South Africa has dismissed claims its white farmers are “persecuted” after an Australian minister said they needed help from a “civilised” country.
Home Affairs Minister Peter Dutton said he is exploring giving South Africa’s white farmers access to fast-track visas on humanitarian grounds.
The suggestion was made amid calls to transfer land ownership from black to white farmers in South Africa, and fears over the number of farm killings.
But South Africa says it is ridiculous.
“That threat does not exist,” South Africa’s foreign ministry said. “There is no reason for any government in the world to suspect that a section of South Africans is under danger from their own democratically elected government.”

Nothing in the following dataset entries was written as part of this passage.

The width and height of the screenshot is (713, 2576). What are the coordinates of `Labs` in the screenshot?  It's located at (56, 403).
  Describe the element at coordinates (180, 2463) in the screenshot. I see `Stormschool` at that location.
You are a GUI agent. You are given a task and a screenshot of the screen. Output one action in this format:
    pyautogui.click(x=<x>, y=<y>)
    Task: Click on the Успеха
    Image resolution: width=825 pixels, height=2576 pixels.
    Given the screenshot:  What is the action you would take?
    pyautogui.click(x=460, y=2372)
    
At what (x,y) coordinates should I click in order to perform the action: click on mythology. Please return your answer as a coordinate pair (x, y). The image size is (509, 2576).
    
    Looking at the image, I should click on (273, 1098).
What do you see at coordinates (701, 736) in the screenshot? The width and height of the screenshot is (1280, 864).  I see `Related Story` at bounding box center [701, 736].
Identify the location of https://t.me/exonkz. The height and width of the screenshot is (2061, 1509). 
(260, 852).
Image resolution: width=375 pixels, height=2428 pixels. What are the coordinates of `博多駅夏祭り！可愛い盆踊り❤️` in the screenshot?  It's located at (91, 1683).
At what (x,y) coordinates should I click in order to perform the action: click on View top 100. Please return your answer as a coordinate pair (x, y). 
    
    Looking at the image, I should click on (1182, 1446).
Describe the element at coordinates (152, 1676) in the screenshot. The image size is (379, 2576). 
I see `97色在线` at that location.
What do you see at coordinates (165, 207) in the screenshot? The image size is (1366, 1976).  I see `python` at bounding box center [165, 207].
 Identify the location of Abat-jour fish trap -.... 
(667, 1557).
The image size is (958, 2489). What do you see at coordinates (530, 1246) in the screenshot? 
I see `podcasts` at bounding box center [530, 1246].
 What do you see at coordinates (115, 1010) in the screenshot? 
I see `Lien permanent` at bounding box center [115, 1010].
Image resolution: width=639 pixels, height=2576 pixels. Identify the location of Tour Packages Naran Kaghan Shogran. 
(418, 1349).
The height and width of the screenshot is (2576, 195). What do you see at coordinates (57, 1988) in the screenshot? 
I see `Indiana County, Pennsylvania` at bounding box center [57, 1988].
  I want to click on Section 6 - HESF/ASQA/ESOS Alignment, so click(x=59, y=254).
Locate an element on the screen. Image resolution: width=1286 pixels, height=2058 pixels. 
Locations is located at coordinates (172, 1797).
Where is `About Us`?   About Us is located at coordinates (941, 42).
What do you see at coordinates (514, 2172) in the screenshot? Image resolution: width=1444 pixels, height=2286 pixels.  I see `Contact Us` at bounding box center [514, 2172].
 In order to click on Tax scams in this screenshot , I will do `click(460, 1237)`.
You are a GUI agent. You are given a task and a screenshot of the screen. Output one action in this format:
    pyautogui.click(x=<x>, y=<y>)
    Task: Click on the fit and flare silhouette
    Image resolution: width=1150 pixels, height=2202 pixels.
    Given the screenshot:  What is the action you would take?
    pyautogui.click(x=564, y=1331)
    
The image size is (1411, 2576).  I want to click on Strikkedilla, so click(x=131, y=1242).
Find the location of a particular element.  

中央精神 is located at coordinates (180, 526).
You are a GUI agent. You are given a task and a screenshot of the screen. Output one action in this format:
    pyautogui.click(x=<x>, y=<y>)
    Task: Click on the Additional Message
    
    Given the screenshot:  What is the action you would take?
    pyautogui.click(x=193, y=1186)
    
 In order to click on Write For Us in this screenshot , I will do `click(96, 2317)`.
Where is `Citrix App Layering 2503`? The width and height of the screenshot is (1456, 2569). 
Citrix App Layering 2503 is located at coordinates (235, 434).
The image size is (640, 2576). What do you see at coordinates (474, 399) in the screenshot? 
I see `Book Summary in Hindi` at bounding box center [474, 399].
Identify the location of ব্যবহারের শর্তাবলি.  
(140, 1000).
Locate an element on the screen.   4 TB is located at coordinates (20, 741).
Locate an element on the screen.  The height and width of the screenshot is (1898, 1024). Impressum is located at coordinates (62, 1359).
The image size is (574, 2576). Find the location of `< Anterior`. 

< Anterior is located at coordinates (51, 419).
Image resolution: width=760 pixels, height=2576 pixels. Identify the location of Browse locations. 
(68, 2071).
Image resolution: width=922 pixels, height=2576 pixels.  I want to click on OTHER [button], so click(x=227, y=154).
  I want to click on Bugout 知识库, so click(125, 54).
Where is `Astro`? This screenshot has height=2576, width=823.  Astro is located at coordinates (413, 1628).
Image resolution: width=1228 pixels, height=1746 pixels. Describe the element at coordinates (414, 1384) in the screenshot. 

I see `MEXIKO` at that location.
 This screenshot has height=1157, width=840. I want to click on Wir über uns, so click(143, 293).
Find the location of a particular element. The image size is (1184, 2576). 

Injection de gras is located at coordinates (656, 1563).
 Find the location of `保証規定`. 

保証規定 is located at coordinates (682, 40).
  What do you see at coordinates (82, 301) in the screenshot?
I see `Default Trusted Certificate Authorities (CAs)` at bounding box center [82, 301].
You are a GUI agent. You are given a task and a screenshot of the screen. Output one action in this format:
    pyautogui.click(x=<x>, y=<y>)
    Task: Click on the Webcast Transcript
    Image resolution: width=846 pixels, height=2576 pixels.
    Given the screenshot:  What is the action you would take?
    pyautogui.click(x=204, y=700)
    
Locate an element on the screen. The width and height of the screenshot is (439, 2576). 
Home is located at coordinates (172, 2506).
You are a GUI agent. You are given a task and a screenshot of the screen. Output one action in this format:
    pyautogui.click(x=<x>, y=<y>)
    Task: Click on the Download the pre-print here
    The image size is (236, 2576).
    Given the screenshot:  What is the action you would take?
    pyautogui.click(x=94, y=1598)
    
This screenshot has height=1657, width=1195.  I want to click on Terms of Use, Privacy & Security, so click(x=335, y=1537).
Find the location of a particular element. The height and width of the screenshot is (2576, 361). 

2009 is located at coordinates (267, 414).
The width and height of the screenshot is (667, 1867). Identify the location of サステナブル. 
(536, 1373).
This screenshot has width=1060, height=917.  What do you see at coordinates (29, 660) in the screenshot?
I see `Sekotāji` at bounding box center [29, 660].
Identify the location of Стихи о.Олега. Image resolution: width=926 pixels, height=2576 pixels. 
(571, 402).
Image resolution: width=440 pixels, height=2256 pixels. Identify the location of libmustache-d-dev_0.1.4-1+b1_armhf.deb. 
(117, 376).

Mr Dutton had earlier told reporters in Australia that South Africa’s white farmers “need help from a civilised country like ours”.
“If you look at the footage and read the stories, you hear the accounts, it’s a horrific circumstance they face,” he said.
Mr Dutton added: “We want people who want to come here, abide by our laws, integrate into our society, work hard, not lead a life on welfare. And I think these people deserve special attention and we’re certainly applying that special attention now.”
In response, South Africa’s foreign ministry said it regretted “the Australian government chose not to use the available diplomatic channels available for them to raise concerns or to seek clarification”.
The issue of land ownership in South Africa has been an increasingly fraught topic: almost 75% of its farmland is still in white hands more than two decades after South Africa’s ruling ANC first took power from the white minority government.
White South Africans makes up less than 10% of the overall population.
Calls to transfer land from white to black owners has intensified since South African President Cyril Ramaphosa took office.
Australian media has been reporting the result was an increase in violence against white farmers. Activists in South Africa have long said white farmers are disproportionately killed.
However, the BBC found in November that there is no statistical proof that white farmers were more likely to be murdered than black farmers.
A Twitter user criticized Mr Dutton of “white privilege”, pointing to Australia’s offshore detention centres “for brown & black asylum seekers”.
The land expropriation without compensation motion, which was brought forward by the radical left Economic Freedom Fighters (EFF) party, is supported by the majority of MPs.